40℃を記録したかと思うとしばらく涼しい日が続いたり。そんな異常気象を肌で感じた夏でしたが、8月末からはずっと20℃台前半が続いています。

今の時期に「いよいよ夏が終わったね」という会話が交わされるのは毎年のことです。しかし今年は、これで終わりません。現在イギリスで大問題となっているエネルギー料金(ガス&電気)の高騰に、誰もが不安を抱えています。暖房費が不要になった4月に1度値上げがありましたが、10月に再度値上げ予定となっているからです。

あまりに値上がりしているエネルギー料金。この事態に適切に対処しない政府とエネルギー会社への抗議するため「10月1日、エネルギー料金の支払いをストライキしよう」という市民団体が創設されました。大きな注目を集めています。

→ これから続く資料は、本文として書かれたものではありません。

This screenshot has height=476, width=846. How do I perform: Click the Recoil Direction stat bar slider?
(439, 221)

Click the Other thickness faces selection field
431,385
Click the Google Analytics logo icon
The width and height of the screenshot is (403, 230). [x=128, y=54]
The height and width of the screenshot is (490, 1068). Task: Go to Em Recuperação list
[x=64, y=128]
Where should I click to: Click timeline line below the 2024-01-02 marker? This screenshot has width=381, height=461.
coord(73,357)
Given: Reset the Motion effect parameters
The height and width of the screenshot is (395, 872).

「こんなに早く寒くなって…。もうすぐ暖房費が恐ろしく掛ると思うと不安で仕方ない」「この冬が極寒だったらどうしよう。暖房をそんなにつけられないかもしれないのに」と、皆同じことを話しています。

そんな中、新首相が誕生しました。エネルギー問題を解決しないと保守党が次の選挙に負けるため、そこから着手すると思われます。

夏が苦手な私です。しかしそんな私でさえ、例年どおりの「爽やかな夏日」であれば、もう少し続いてほしかったと思っています。そんな不安を抱えつつ、ロンドンは秋に向かってまっしぐらに進んでいます。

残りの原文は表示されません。